Requirement: Turn all of the records below into a numbered list with one line per item, leaving out any blank lines.

Provided information:

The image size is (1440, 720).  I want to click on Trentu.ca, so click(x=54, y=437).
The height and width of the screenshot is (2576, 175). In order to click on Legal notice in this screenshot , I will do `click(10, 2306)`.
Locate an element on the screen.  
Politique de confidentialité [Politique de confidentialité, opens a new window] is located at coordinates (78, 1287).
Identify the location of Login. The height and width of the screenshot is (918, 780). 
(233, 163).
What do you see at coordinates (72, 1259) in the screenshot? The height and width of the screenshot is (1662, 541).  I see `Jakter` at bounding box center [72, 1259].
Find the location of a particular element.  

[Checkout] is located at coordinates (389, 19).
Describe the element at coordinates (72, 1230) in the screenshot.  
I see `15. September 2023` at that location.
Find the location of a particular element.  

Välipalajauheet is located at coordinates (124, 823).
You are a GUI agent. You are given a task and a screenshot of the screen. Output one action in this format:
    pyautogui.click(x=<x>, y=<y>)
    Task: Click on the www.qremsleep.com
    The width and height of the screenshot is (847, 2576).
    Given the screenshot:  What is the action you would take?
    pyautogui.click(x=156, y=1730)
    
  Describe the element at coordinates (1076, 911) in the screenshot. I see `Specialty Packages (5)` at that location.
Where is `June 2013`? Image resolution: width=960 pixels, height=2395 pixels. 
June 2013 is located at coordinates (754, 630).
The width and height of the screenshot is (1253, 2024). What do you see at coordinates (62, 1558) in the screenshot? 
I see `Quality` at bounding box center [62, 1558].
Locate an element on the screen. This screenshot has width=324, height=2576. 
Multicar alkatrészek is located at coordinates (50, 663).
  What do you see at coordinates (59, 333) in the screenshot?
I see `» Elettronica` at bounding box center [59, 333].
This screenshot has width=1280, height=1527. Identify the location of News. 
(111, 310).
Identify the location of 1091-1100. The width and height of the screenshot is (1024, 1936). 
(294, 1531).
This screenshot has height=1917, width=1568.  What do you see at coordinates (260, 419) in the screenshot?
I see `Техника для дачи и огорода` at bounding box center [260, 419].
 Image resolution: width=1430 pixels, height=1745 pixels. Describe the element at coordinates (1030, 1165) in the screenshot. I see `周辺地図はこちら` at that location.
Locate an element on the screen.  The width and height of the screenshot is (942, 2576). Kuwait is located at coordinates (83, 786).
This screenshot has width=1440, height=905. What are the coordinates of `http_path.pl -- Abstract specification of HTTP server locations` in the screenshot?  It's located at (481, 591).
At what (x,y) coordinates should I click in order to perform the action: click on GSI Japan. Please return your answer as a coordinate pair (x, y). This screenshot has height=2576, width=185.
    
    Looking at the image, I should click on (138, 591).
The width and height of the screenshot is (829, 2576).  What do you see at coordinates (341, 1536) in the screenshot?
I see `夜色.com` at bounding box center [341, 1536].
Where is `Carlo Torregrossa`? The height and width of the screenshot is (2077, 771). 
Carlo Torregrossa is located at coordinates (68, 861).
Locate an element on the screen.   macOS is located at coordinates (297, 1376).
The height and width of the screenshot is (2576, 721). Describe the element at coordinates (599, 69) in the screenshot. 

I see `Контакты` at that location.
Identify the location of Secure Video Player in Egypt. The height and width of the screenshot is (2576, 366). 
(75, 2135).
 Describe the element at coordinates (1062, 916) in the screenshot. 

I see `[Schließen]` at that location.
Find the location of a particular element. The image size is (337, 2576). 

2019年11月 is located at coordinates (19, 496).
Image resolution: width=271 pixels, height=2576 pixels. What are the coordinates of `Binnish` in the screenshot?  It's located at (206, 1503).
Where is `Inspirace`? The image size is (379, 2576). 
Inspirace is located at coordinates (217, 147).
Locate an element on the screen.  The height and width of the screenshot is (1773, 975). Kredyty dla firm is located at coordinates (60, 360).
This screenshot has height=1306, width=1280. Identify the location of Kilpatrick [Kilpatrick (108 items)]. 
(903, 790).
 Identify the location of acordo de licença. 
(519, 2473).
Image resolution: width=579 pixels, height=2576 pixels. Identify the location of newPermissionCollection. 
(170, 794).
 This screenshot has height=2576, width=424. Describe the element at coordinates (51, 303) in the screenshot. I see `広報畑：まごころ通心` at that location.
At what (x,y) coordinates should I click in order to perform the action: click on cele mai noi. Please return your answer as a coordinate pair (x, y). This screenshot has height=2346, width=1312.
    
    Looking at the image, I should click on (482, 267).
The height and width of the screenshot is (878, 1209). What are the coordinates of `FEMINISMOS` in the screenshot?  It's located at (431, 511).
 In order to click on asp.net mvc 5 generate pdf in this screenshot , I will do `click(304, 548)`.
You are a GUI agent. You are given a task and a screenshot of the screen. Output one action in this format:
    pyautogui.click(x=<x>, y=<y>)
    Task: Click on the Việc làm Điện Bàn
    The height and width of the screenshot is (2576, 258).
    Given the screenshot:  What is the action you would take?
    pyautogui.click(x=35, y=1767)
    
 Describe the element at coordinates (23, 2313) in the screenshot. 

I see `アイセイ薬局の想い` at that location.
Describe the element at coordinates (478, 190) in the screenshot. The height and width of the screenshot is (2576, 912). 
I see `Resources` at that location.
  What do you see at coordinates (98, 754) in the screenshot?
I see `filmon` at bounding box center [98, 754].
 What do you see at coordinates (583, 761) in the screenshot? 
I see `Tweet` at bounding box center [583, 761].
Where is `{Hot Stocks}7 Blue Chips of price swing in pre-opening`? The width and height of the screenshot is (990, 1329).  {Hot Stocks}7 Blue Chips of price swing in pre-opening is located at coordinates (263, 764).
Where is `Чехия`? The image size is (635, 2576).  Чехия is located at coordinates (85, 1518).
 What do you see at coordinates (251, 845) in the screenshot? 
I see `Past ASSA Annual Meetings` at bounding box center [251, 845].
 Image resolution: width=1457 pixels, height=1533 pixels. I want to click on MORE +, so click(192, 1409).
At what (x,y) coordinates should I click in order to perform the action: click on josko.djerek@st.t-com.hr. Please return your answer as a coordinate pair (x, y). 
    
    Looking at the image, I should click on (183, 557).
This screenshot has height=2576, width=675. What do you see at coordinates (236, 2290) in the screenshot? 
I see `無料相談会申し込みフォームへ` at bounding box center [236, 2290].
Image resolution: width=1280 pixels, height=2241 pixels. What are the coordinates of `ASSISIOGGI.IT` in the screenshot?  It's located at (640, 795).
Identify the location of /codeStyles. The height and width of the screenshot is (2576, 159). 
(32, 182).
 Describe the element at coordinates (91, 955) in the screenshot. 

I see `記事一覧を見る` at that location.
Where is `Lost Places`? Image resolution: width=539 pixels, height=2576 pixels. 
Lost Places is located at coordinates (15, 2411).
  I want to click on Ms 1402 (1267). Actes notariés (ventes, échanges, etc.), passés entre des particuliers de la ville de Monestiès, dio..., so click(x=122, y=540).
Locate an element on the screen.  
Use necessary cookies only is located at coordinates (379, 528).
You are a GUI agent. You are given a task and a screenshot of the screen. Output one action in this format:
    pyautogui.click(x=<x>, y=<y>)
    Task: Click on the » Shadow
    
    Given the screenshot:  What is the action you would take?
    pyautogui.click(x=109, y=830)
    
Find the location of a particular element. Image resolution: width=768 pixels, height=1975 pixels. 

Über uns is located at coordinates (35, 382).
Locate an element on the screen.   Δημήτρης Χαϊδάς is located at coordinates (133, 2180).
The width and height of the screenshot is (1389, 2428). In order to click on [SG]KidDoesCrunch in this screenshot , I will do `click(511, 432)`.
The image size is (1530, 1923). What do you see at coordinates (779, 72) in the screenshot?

Result of this exercise:
1. The image size is (1440, 720).  I want to click on Trentu.ca, so click(x=54, y=437).
2. The height and width of the screenshot is (2576, 175). In order to click on Legal notice in this screenshot , I will do `click(10, 2306)`.
3. Locate an element on the screen.  
4. Politique de confidentialité [Politique de confidentialité, opens a new window] is located at coordinates (78, 1287).
5. Identify the location of Login. The height and width of the screenshot is (918, 780). 
6. (233, 163).
7. What do you see at coordinates (72, 1259) in the screenshot? The height and width of the screenshot is (1662, 541).  I see `Jakter` at bounding box center [72, 1259].
8. Find the location of a particular element.  
9. [Checkout] is located at coordinates (389, 19).
10. Describe the element at coordinates (72, 1230) in the screenshot.  
11. I see `15. September 2023` at that location.
12. Find the location of a particular element.  
13. Välipalajauheet is located at coordinates (124, 823).
14. You are a GUI agent. You are given a task and a screenshot of the screen. Output one action in this format:
15.     pyautogui.click(x=<x>, y=<y>)
16.     Task: Click on the www.qremsleep.com
17.     The width and height of the screenshot is (847, 2576).
18.     Given the screenshot:  What is the action you would take?
19.     pyautogui.click(x=156, y=1730)
20.   Describe the element at coordinates (1076, 911) in the screenshot. I see `Specialty Packages (5)` at that location.
21. Where is `June 2013`? Image resolution: width=960 pixels, height=2395 pixels. 
22. June 2013 is located at coordinates (754, 630).
23. The width and height of the screenshot is (1253, 2024). What do you see at coordinates (62, 1558) in the screenshot? 
24. I see `Quality` at bounding box center [62, 1558].
25. Locate an element on the screen. This screenshot has width=324, height=2576. 
26. Multicar alkatrészek is located at coordinates (50, 663).
27.   What do you see at coordinates (59, 333) in the screenshot?
28. I see `» Elettronica` at bounding box center [59, 333].
29. This screenshot has width=1280, height=1527. Identify the location of News. 
30. (111, 310).
31. Identify the location of 1091-1100. The width and height of the screenshot is (1024, 1936). 
32. (294, 1531).
33. This screenshot has height=1917, width=1568.  What do you see at coordinates (260, 419) in the screenshot?
34. I see `Техника для дачи и огорода` at bounding box center [260, 419].
35.  Image resolution: width=1430 pixels, height=1745 pixels. Describe the element at coordinates (1030, 1165) in the screenshot. I see `周辺地図はこちら` at that location.
36. Locate an element on the screen.  The width and height of the screenshot is (942, 2576). Kuwait is located at coordinates (83, 786).
37. This screenshot has width=1440, height=905. What are the coordinates of `http_path.pl -- Abstract specification of HTTP server locations` in the screenshot?  It's located at (481, 591).
38. At what (x,y) coordinates should I click in order to perform the action: click on GSI Japan. Please return your answer as a coordinate pair (x, y). This screenshot has height=2576, width=185.
39.     Looking at the image, I should click on (138, 591).
40. The width and height of the screenshot is (829, 2576).  What do you see at coordinates (341, 1536) in the screenshot?
41. I see `夜色.com` at bounding box center [341, 1536].
42. Where is `Carlo Torregrossa`? The height and width of the screenshot is (2077, 771). 
43. Carlo Torregrossa is located at coordinates (68, 861).
44. Locate an element on the screen.   macOS is located at coordinates (297, 1376).
45. The height and width of the screenshot is (2576, 721). Describe the element at coordinates (599, 69) in the screenshot. 
46. I see `Контакты` at that location.
47. Identify the location of Secure Video Player in Egypt. The height and width of the screenshot is (2576, 366). 
48. (75, 2135).
49.  Describe the element at coordinates (1062, 916) in the screenshot. 
50. I see `[Schließen]` at that location.
51. Find the location of a particular element. The image size is (337, 2576). 
52. 2019年11月 is located at coordinates (19, 496).
53. Image resolution: width=271 pixels, height=2576 pixels. What are the coordinates of `Binnish` in the screenshot?  It's located at (206, 1503).
54. Where is `Inspirace`? The image size is (379, 2576). 
55. Inspirace is located at coordinates (217, 147).
56. Locate an element on the screen.  The height and width of the screenshot is (1773, 975). Kredyty dla firm is located at coordinates (60, 360).
57. This screenshot has height=1306, width=1280. Identify the location of Kilpatrick [Kilpatrick (108 items)]. 
58. (903, 790).
59.  Identify the location of acordo de licença. 
60. (519, 2473).
61. Image resolution: width=579 pixels, height=2576 pixels. Identify the location of newPermissionCollection. 
62. (170, 794).
63.  This screenshot has height=2576, width=424. Describe the element at coordinates (51, 303) in the screenshot. I see `広報畑：まごころ通心` at that location.
64. At what (x,y) coordinates should I click in order to perform the action: click on cele mai noi. Please return your answer as a coordinate pair (x, y). This screenshot has height=2346, width=1312.
65.     Looking at the image, I should click on (482, 267).
66. The height and width of the screenshot is (878, 1209). What are the coordinates of `FEMINISMOS` in the screenshot?  It's located at (431, 511).
67.  In order to click on asp.net mvc 5 generate pdf in this screenshot , I will do `click(304, 548)`.
68. You are a GUI agent. You are given a task and a screenshot of the screen. Output one action in this format:
69.     pyautogui.click(x=<x>, y=<y>)
70.     Task: Click on the Việc làm Điện Bàn
71.     The height and width of the screenshot is (2576, 258).
72.     Given the screenshot:  What is the action you would take?
73.     pyautogui.click(x=35, y=1767)
74.  Describe the element at coordinates (23, 2313) in the screenshot. 
75. I see `アイセイ薬局の想い` at that location.
76. Describe the element at coordinates (478, 190) in the screenshot. The height and width of the screenshot is (2576, 912). 
77. I see `Resources` at that location.
78.   What do you see at coordinates (98, 754) in the screenshot?
79. I see `filmon` at bounding box center [98, 754].
80.  What do you see at coordinates (583, 761) in the screenshot? 
81. I see `Tweet` at bounding box center [583, 761].
82. Where is `{Hot Stocks}7 Blue Chips of price swing in pre-opening`? The width and height of the screenshot is (990, 1329).  {Hot Stocks}7 Blue Chips of price swing in pre-opening is located at coordinates (263, 764).
83. Where is `Чехия`? The image size is (635, 2576).  Чехия is located at coordinates (85, 1518).
84.  What do you see at coordinates (251, 845) in the screenshot? 
85. I see `Past ASSA Annual Meetings` at bounding box center [251, 845].
86.  Image resolution: width=1457 pixels, height=1533 pixels. I want to click on MORE +, so click(192, 1409).
87. At what (x,y) coordinates should I click in order to perform the action: click on josko.djerek@st.t-com.hr. Please return your answer as a coordinate pair (x, y). 
88.     Looking at the image, I should click on (183, 557).
89. This screenshot has height=2576, width=675. What do you see at coordinates (236, 2290) in the screenshot? 
90. I see `無料相談会申し込みフォームへ` at bounding box center [236, 2290].
91. Image resolution: width=1280 pixels, height=2241 pixels. What are the coordinates of `ASSISIOGGI.IT` in the screenshot?  It's located at (640, 795).
92. Identify the location of /codeStyles. The height and width of the screenshot is (2576, 159). 
93. (32, 182).
94.  Describe the element at coordinates (91, 955) in the screenshot. 
95. I see `記事一覧を見る` at that location.
96. Where is `Lost Places`? Image resolution: width=539 pixels, height=2576 pixels. 
97. Lost Places is located at coordinates (15, 2411).
98.   I want to click on Ms 1402 (1267). Actes notariés (ventes, échanges, etc.), passés entre des particuliers de la ville de Monestiès, dio..., so click(x=122, y=540).
99. Locate an element on the screen.  
100. Use necessary cookies only is located at coordinates (379, 528).
101. You are a GUI agent. You are given a task and a screenshot of the screen. Output one action in this format:
102.     pyautogui.click(x=<x>, y=<y>)
103.     Task: Click on the » Shadow
104.     Given the screenshot:  What is the action you would take?
105.     pyautogui.click(x=109, y=830)
106. Find the location of a particular element. Image resolution: width=768 pixels, height=1975 pixels. 
107. Über uns is located at coordinates (35, 382).
108. Locate an element on the screen.   Δημήτρης Χαϊδάς is located at coordinates (133, 2180).
109. The width and height of the screenshot is (1389, 2428). In order to click on [SG]KidDoesCrunch in this screenshot , I will do `click(511, 432)`.
110. The image size is (1530, 1923). What do you see at coordinates (779, 72) in the screenshot?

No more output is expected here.